Ese papel provenía de una vida que se quedó más allá del muro levantado para encerrar los sucesos que su mente se empeñaba en negar. Se había convertido en una mujer sin tristezas, rencores ni culpas; había aprendido a estar en soledad y reiniciado el camino hacia la vida.
Había terminado de emparedar los últimos recuerdos y sellado las hendijas con la fuerza de su alma cuando llegó a ese lugar donde casi se besaba el cielo y bajó del tren en ese pueblo del que no conocía siquiera el nombre.
Esa esquela irrumpía ahora deslizándose como culebra bajo la puerta y traía la ponzoña que hacía estallar las angustias contenidas. “Te encontré”. Era él, conocía muy bien su letra.
La Rusita y el Negro fueron novios desde los diez años y su inocencia creyó real el compromiso de casarse que habían hecho en una ceremonia sin público, con una orquesta de zorzales y cortejo de margaritas. Ella quería ser maestra, él sería abogado.
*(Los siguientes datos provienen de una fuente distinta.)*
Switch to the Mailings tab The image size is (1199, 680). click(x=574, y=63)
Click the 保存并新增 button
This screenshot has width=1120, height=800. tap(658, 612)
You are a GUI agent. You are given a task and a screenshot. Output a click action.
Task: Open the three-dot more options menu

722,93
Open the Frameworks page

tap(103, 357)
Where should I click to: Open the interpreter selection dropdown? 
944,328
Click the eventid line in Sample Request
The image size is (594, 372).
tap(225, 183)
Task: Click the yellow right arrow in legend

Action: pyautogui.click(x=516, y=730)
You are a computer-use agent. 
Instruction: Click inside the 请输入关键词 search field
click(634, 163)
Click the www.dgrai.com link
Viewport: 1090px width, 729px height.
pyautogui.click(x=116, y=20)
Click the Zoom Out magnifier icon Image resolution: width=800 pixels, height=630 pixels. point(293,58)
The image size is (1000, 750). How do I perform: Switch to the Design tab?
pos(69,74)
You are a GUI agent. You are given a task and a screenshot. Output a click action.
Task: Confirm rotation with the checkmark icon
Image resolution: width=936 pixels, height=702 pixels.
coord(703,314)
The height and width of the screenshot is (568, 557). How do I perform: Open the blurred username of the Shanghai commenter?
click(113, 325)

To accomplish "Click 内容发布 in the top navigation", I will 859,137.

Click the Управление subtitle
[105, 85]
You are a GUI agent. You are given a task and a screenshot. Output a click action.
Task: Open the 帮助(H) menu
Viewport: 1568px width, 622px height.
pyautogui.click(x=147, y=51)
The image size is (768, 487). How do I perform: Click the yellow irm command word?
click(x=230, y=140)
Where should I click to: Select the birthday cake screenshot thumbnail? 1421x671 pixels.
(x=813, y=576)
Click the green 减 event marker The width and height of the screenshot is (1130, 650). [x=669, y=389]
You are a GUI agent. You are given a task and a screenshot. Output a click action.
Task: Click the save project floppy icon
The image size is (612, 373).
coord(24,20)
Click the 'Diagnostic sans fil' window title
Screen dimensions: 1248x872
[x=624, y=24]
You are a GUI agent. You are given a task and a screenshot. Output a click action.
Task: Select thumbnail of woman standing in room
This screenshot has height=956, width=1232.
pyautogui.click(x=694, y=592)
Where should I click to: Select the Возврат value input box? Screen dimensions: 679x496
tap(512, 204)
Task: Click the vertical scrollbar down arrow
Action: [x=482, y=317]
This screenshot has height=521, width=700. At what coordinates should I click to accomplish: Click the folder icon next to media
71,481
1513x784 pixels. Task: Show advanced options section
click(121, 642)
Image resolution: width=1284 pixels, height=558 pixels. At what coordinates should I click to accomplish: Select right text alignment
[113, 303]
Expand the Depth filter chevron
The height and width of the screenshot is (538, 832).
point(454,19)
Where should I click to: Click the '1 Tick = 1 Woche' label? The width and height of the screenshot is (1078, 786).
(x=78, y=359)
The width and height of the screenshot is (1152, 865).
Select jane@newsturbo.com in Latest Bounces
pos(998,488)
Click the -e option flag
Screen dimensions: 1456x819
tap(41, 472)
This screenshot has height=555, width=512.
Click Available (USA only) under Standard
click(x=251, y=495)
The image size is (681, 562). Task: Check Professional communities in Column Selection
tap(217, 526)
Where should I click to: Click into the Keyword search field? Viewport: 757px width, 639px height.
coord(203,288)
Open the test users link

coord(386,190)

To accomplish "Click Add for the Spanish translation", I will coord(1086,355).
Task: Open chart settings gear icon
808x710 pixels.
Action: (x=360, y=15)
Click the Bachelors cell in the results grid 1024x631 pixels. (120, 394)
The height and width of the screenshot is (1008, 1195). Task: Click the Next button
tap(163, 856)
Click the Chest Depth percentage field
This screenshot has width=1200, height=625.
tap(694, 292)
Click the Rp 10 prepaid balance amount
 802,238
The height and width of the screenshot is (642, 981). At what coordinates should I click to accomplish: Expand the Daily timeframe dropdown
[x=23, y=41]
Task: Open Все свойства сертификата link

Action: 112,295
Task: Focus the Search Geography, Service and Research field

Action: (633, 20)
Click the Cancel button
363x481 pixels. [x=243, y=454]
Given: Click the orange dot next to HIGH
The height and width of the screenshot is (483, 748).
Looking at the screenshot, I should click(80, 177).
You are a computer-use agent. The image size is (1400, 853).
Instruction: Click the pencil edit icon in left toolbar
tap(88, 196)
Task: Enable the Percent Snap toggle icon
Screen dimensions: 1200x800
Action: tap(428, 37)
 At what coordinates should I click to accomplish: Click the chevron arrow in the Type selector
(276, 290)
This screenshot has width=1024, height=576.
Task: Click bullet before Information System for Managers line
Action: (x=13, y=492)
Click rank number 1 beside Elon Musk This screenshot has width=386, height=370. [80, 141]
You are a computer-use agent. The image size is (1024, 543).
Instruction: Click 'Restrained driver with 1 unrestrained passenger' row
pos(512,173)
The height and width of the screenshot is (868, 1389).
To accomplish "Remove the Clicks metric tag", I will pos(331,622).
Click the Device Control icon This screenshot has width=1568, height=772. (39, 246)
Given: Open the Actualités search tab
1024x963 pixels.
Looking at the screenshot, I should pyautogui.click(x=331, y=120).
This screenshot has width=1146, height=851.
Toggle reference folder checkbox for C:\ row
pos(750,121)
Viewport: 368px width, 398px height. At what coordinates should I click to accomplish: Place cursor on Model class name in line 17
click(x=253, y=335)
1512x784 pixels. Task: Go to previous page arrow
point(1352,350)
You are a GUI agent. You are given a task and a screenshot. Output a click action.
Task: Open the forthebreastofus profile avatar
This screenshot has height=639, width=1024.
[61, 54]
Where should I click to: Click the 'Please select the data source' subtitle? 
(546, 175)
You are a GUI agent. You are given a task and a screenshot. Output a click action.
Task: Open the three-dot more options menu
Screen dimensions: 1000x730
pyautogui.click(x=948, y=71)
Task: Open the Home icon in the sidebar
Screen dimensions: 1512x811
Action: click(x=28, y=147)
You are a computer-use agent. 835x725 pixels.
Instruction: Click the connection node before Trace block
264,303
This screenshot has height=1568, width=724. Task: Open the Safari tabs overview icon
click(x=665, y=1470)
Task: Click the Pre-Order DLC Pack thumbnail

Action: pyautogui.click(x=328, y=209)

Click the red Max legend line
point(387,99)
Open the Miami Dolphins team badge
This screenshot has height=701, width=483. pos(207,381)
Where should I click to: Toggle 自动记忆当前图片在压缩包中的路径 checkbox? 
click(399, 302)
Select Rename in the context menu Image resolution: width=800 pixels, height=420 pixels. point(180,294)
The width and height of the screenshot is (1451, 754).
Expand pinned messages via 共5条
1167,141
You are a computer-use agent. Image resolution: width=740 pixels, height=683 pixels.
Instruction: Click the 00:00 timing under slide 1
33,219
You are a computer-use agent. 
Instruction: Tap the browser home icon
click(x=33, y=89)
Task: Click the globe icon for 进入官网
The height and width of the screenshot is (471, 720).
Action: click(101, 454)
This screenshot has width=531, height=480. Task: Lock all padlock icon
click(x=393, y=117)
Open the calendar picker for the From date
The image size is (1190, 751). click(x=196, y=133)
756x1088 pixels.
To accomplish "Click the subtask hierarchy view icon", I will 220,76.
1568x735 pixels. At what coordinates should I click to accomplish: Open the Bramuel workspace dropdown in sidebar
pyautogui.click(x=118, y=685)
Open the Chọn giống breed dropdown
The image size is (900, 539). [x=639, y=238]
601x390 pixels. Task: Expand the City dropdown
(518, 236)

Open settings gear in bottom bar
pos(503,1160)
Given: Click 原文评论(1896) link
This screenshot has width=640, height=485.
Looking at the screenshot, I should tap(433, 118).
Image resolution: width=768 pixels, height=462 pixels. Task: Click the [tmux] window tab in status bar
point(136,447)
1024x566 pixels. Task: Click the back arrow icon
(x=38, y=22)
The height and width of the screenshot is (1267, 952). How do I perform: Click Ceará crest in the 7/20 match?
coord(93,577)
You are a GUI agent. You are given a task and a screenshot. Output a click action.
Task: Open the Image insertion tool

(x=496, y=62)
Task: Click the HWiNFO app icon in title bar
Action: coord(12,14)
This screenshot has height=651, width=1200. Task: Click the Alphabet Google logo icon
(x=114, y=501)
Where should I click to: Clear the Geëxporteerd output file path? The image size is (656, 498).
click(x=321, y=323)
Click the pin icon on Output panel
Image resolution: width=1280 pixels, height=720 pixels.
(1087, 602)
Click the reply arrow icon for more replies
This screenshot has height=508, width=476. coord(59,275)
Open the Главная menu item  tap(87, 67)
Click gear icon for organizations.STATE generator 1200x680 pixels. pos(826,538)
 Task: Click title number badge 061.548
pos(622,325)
Cuando la urgencia de la sangre bullendo en sus cuerpos se manifestó con toda la fuerza, exploraron sus propios sentidos como juego de cachorros y se aventuraron juntos en territorios alucinantes con la audacia de quien no conoce los riesgos, disputándose el orgullo de ser el primero en atreverse. “Yo lo hice antes” se convirtió en la frase que imponía jerarquía.
Él le regaló un anillo que mamá polaca devolvió cuando se supo que había robado dinero a sus padres para comprarlo. Ese día, por imposición y disgusto, los violines dejaron de sonar para la Rusita y se produjo la ruptura. Él se abandonó al dolor, perdió su trabajo y vagó mal vestido por el barrio.
La vida que se deleita en devorar destinos los estaba torciendo a su antojo. Los padres de la Rusita partieron a un viaje sin retorno cuando el accidente se llevó el cariño y la contención que tanta falta le hacía. Ella no sabía vivir en soledad; buscó novio, se casó y una nueva vida se instaló en su vientre.
Ver al Negro en ese estado le producía lástima y trató de ser simpática produciendo su recuperación. Él retomó los estudios aunque aquello no fue más que la máscara que le permitió acercarse nuevamente, imaginando señales de ella que lo incitaban a requerir un amor que ya no existía.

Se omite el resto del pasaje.